For revenue return.  Copy needed in case of future audit.


----------



## ClubMan (24 Jan 2012)

http://www.ulsterbank.ie/documents/roi/Guide_to_Personal_Account_Fees_and_Interest.pdf



> Duplicate statements (on each account)
> •  First sheet - €3.81
> •  Second sheet - €2.54
> •  For every sheet after that - No charge


----------



## Mrs. Doyle (24 Jan 2012)

ClubMan said:


> http://www.ulsterbank.ie/documents/roi/Guide_to_Personal_Account_Fees_and_Interest.pdf



Hi Clubman,

Perhaps my view is incorrect on this but I don't see a statement of interest for revenue purposes as being a general bank statement.  Obviously neither do the other institutions that I've requested copies from as they have not charged for them.

I've printed off copies of the online bank statements and they do not show the full dividends received and the DIRT deductions as the other statements of interest show. They will have to do as I'm not ringing them again and paying the 2 fees.


----------



## 44brendan (24 Jan 2012)

A bank is not obliged to supply customers with deposit interest statements free of charge. many do, but while you might regard the UB charge as being steep, they are perfectly entitled to apply it.  As per previous post re this issue, it is not mandatory to provide a deposit interest statement, or have one available for Revenue. 
Standard statement would suffice for this purpose.


----------



## Eithneangela (24 Jan 2012)

Would it help to know that if you're over 60, then statement prints etc. are free with UB?


----------



## ClubMan (24 Jan 2012)

Mrs. Doyle said:


> Perhaps my view is incorrect on this but I don't see a statement of  interest for revenue purposes as being a general bank statement.   Obviously neither do the other institutions that I've requested copies  from as they have not charged for them.

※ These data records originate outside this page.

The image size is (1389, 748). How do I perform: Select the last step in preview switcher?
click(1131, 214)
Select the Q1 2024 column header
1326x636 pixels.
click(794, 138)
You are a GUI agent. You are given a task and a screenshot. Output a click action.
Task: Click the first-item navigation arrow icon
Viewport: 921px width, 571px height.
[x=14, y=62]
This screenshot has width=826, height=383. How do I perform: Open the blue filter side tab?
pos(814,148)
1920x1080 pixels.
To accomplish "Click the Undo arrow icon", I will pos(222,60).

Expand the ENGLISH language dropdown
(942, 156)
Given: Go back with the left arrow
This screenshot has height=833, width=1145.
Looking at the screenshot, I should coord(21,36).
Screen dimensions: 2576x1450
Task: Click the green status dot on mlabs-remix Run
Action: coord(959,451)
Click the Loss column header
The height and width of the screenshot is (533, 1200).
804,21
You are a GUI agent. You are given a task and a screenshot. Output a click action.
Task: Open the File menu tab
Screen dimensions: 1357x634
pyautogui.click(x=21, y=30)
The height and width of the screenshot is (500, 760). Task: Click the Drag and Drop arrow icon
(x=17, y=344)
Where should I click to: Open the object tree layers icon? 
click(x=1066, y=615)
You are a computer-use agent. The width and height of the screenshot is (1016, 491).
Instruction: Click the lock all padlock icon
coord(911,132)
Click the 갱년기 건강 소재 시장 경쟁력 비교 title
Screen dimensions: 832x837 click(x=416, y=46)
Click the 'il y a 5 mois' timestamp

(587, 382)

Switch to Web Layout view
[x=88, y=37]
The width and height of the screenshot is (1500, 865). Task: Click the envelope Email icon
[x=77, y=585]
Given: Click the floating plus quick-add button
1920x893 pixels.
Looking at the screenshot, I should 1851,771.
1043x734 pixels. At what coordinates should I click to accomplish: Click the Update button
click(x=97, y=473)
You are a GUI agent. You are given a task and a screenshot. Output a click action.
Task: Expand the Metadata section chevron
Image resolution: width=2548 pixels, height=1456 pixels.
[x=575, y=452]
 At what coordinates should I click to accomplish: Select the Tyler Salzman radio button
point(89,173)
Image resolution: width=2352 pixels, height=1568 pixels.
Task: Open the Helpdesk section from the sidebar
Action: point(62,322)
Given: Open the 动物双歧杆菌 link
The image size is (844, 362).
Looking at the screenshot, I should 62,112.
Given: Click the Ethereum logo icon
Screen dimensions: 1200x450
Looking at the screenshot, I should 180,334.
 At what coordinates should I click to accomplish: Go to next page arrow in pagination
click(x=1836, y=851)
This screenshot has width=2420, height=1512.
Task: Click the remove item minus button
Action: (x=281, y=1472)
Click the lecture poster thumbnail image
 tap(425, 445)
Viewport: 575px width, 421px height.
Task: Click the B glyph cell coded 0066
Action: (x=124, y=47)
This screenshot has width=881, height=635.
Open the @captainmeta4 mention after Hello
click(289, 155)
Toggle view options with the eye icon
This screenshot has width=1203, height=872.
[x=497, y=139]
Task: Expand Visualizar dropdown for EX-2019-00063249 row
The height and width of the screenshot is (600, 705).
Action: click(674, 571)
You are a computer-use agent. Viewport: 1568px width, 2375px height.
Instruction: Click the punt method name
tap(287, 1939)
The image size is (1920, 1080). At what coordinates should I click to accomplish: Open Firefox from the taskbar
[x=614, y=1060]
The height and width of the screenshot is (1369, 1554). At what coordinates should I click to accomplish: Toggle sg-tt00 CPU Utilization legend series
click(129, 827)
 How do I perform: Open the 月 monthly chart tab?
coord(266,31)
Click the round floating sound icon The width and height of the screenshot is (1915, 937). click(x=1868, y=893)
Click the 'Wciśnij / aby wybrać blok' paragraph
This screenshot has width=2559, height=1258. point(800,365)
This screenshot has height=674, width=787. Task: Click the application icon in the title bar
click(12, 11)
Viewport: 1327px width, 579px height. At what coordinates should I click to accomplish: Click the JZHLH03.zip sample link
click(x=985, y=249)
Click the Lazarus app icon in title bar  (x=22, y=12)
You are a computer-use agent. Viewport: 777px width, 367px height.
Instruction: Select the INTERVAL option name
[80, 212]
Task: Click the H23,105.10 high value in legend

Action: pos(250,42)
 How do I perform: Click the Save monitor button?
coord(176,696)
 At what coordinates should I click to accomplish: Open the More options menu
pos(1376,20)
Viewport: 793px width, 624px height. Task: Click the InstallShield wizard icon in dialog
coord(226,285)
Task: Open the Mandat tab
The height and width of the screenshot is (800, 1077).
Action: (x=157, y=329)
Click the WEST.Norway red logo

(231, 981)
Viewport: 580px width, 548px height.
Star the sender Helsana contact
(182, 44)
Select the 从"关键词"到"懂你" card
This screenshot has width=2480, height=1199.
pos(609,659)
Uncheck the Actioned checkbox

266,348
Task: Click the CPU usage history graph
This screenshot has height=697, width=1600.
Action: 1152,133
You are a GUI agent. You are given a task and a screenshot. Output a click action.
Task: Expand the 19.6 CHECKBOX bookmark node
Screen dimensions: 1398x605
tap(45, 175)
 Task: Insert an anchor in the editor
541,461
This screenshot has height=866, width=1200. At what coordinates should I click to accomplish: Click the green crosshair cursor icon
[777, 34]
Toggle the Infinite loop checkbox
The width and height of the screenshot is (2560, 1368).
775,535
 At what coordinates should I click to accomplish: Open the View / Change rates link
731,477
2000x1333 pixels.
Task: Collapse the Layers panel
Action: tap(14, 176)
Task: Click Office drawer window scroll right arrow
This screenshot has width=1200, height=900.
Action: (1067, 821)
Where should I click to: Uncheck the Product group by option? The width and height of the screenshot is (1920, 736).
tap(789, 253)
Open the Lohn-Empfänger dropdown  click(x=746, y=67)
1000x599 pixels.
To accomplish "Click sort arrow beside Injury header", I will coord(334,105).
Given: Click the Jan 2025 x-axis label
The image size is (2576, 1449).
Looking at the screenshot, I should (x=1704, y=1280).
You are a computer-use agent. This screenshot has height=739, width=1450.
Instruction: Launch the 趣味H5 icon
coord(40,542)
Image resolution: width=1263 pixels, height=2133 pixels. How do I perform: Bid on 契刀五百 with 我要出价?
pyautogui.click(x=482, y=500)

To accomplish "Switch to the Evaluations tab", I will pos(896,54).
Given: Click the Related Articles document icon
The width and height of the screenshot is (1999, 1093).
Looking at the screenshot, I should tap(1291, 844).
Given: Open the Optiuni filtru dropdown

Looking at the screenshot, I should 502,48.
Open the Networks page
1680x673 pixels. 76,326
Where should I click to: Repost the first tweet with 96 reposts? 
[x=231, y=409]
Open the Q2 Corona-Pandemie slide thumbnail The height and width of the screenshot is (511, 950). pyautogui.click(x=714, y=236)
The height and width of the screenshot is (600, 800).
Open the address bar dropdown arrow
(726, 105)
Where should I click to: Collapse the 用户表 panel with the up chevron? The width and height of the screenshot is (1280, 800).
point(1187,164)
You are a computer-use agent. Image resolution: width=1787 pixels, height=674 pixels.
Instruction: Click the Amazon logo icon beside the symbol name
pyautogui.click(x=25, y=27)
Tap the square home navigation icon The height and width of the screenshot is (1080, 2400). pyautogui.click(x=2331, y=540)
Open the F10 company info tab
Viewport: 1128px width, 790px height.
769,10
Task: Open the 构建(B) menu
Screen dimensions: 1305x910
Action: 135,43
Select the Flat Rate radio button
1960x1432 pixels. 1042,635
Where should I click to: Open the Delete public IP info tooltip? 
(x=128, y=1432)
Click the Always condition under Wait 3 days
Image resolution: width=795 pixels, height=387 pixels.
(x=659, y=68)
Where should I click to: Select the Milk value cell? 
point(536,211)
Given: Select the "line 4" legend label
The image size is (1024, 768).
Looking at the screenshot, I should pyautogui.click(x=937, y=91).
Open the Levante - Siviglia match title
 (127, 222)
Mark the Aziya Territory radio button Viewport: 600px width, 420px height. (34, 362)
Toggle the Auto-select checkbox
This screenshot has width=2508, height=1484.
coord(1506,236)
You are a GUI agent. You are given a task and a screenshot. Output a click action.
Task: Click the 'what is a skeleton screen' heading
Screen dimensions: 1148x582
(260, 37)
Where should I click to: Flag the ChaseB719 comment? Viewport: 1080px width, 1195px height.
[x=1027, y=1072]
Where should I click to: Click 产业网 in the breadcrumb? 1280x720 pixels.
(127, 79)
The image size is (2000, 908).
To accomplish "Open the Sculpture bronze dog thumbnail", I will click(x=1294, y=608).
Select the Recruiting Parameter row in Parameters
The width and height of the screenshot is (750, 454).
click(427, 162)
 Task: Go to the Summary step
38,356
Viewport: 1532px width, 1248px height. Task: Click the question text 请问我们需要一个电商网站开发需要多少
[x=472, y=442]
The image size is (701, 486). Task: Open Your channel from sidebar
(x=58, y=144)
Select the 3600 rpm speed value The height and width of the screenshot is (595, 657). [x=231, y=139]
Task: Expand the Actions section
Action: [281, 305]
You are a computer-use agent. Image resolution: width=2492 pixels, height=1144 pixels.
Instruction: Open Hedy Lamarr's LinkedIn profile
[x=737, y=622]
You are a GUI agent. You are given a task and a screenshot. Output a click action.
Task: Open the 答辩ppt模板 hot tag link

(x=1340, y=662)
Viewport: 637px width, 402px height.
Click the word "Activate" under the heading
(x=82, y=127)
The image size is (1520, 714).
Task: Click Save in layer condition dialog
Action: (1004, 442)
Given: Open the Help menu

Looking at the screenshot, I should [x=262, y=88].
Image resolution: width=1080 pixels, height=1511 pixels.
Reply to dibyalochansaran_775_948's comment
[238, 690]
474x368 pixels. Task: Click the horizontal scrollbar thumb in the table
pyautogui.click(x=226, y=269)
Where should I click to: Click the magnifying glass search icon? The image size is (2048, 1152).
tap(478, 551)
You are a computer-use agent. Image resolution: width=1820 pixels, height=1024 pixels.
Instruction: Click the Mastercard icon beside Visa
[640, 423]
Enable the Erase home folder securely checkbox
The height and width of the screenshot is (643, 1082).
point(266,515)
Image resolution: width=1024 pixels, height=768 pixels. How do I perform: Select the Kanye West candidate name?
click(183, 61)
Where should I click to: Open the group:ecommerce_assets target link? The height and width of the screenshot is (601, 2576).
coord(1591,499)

OK - I assumed that they were the same thing.


----------



## ClubMan (24 Jan 2012)

I have - _Form 12_ and _Form 11 _and this was never an issue for me. You don't need to send in such statements and the original poster has already stated that they want them IN CASE they are subjected to an audit at some point in the future.


----------



## Mrs. Doyle (24 Jan 2012)

Mrs. Doyle said:


> I've printed off copies of the online bank statements and they do not show the full dividends received and the DIRT deductions as the other statements of interest show. They will have to do as I'm not ringing them again and paying the 2 fees.



Got thick and rang them.  Turns out that as its purely a savings ac there are no charges for interest certificates and they are sending them out in the post


----------



## Kev (24 Jan 2012)

I am really annoyed with them as well, I reside in UK and had to ring them so many times for certificate of interest on savings and they told me there would be a charge for it.  And that is not all they have stop me tax on my saving as well. I will be moving my saving out of there as soon as I get over to Ireland within the next couple of weeks.

Also I am over 65 and they are charging me for my statements.


----------



## Eithneangela (24 Jan 2012)

Kev - as far as I know, they provide free statements, interest statements etc. to those over 60. Do they know that you are over 60? I suspect that if you're dealing with a retail branch they may not realise that you are entitled to the 'free' banking services.


----------



## Knuttell (24 Jan 2012)

homeboy said:


> In my experience Ulster Bank will charge you for BREATHING!!



My experience of dealing with them for 21 years,I have never paid 1c in fees/payments etc,keep your a/c in order and you wont have to,contrast that with PTSB AIB & BOI.


----------



## ClubMan (25 Jan 2012)

I've banked with _PTSB _for about the same amount of time and have paid no transaction fees.


----------